◆ **O que fazer**: Resuma em duas frases o texto sobre as tarifas anunciadas por Trump.

◆ **Texto fornecido**:
* * * * *

Medida afeta rede de comércio internacional e coloca Brasil em alerta por laços comerciais crescentes com Teerã
O presidente dos Estados Unidos, Donald Trump, anunciou nesta segunda-feira (12) a imposição de tarifas extras de 25% sobre produtos de países que mantiverem relações comerciais com o Irã, em mais uma escalada das tensões geopolíticas envolvendo Teerã. A determinação, segundo Trump, entra em vigor imediatamente e é “final e irrecorrível”, com impacto direto sobre decisões de política externa e comércio internacional. A declaração foi feita em postagem na plataforma Truth Social.
A estratégia americana, que se assemelha a sanções secundárias, busca isolar economicamente o Irã e forçar países a escolherem entre comércio com Teerã ou manter acesso ao mercado dos EUA sem penalidades tarifárias. Especialistas em comércio internacional afirmam que essa abordagem pode afetar cadeias produtivas globalmente.
O Brasil entra no radar dessa política devido ao seu relacionamento comercial com o Irã — ainda que relativamente modesto no contexto global, mas significativo em certas cadeias de produtos. Em 2024, as exportações brasileiras para o Irã foram estimadas em cerca de US$ 3 bilhões, concentradas principalmente em produtos agrícolas como cereais, resíduos alimentares e oleaginosas, como soja e milho.

* * * * *

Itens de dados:
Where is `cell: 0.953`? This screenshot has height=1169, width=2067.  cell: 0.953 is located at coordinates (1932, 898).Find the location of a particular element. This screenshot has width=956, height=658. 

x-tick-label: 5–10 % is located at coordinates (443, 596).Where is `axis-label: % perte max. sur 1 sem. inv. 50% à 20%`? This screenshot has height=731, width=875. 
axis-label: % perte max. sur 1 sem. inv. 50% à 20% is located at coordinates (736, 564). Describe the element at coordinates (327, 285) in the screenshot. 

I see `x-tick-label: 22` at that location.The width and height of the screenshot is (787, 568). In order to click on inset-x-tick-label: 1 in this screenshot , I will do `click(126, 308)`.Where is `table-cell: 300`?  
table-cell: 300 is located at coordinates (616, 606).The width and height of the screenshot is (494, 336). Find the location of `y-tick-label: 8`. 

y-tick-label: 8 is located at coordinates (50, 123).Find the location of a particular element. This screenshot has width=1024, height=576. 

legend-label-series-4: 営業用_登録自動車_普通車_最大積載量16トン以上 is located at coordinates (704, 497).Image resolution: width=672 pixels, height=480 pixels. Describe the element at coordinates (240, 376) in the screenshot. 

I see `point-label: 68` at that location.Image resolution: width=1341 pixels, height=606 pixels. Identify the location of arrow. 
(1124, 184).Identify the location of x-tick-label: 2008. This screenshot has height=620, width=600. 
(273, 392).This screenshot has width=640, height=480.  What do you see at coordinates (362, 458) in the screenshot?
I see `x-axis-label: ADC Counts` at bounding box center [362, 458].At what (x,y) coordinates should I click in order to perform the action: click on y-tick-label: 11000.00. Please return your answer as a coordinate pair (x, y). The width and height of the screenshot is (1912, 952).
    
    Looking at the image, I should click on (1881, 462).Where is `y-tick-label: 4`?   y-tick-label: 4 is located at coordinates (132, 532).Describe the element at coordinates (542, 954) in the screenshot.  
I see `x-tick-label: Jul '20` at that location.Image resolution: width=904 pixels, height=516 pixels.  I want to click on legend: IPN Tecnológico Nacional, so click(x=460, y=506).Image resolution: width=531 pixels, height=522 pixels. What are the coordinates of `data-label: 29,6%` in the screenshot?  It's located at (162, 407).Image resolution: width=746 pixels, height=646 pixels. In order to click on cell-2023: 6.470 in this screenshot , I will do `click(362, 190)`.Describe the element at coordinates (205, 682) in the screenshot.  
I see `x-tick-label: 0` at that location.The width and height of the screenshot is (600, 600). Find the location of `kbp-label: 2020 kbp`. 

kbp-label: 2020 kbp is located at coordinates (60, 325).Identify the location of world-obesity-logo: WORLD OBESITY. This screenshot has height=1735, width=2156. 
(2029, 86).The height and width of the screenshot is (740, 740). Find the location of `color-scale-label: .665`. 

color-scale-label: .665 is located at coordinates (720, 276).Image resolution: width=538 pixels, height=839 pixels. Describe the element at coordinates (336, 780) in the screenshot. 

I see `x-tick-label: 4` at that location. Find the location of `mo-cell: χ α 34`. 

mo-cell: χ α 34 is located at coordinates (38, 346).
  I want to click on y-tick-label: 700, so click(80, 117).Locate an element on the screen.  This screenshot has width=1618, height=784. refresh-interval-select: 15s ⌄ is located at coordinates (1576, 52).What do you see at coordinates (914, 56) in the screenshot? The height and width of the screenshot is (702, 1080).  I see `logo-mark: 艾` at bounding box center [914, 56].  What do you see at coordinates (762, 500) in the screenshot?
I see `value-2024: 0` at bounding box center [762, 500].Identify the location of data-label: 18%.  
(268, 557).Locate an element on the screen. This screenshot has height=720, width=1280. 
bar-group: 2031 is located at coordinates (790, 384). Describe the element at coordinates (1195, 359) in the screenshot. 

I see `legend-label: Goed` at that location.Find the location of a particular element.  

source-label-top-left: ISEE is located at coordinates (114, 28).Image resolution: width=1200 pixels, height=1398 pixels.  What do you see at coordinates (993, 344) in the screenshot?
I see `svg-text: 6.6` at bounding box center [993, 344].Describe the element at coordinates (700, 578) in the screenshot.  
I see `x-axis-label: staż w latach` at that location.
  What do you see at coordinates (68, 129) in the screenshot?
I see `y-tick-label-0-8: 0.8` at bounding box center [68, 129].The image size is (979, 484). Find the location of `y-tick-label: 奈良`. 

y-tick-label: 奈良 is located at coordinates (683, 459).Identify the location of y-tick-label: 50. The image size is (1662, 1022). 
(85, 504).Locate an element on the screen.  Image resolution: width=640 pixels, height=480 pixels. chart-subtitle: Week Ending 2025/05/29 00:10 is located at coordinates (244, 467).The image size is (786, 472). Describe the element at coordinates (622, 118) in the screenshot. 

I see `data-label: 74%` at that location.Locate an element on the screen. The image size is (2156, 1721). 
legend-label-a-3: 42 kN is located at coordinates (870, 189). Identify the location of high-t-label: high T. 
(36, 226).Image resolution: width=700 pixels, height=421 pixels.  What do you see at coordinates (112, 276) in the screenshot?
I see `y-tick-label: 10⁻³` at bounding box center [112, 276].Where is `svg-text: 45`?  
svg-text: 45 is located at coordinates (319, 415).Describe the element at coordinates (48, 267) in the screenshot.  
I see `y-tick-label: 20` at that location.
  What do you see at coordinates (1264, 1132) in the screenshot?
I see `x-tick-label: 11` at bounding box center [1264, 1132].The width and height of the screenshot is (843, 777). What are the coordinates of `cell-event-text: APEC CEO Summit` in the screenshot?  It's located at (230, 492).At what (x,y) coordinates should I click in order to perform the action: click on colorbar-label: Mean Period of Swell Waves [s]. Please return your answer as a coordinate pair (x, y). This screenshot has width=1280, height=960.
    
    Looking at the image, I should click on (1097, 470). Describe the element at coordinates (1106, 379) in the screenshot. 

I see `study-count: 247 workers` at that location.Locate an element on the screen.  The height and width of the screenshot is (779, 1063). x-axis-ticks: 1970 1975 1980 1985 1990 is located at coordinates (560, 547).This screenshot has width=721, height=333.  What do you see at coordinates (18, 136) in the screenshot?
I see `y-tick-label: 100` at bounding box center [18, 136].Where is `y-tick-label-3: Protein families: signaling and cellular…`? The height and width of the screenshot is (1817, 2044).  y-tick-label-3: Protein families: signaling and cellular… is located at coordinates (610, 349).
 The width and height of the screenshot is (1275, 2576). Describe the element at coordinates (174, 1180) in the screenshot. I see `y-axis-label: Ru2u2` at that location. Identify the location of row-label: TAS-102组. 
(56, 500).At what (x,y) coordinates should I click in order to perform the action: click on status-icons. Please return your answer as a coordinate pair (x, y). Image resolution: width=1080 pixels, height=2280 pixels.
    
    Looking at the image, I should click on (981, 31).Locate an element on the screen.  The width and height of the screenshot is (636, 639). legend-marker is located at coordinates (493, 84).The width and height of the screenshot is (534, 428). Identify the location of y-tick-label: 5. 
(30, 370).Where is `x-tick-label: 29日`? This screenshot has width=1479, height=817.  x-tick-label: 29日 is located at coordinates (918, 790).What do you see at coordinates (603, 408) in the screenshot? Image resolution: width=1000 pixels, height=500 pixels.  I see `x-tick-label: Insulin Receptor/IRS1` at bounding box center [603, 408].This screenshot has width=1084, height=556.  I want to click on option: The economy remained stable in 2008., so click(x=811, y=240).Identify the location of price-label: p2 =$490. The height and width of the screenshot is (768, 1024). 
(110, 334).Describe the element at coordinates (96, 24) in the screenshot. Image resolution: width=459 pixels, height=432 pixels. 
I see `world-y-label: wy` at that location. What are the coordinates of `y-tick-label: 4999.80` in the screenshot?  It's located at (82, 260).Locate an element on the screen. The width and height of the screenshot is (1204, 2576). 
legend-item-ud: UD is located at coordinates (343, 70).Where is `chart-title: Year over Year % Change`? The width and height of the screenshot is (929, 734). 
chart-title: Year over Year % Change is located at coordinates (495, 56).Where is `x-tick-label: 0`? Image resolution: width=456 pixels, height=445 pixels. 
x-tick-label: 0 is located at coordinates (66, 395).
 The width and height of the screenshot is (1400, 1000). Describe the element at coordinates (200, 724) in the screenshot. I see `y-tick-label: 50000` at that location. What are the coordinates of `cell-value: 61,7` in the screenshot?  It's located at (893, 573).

* * * * *

◆ **Resposta à tarefa**: Donald Trump anunciou tarifas extras de 25% sobre produtos de países que mantiverem relações comerciais com o Irã, medida que, segundo ele, entra em vigor imediatamente e que busca isolar Teerã economicamente. O Brasil entra no radar dessa política por causa de seu comércio com o Irã, para onde as exportações brasileiras em 2024 foram estimadas em cerca de US$ 3 bilhões, concentradas principalmente em produtos agrícolas.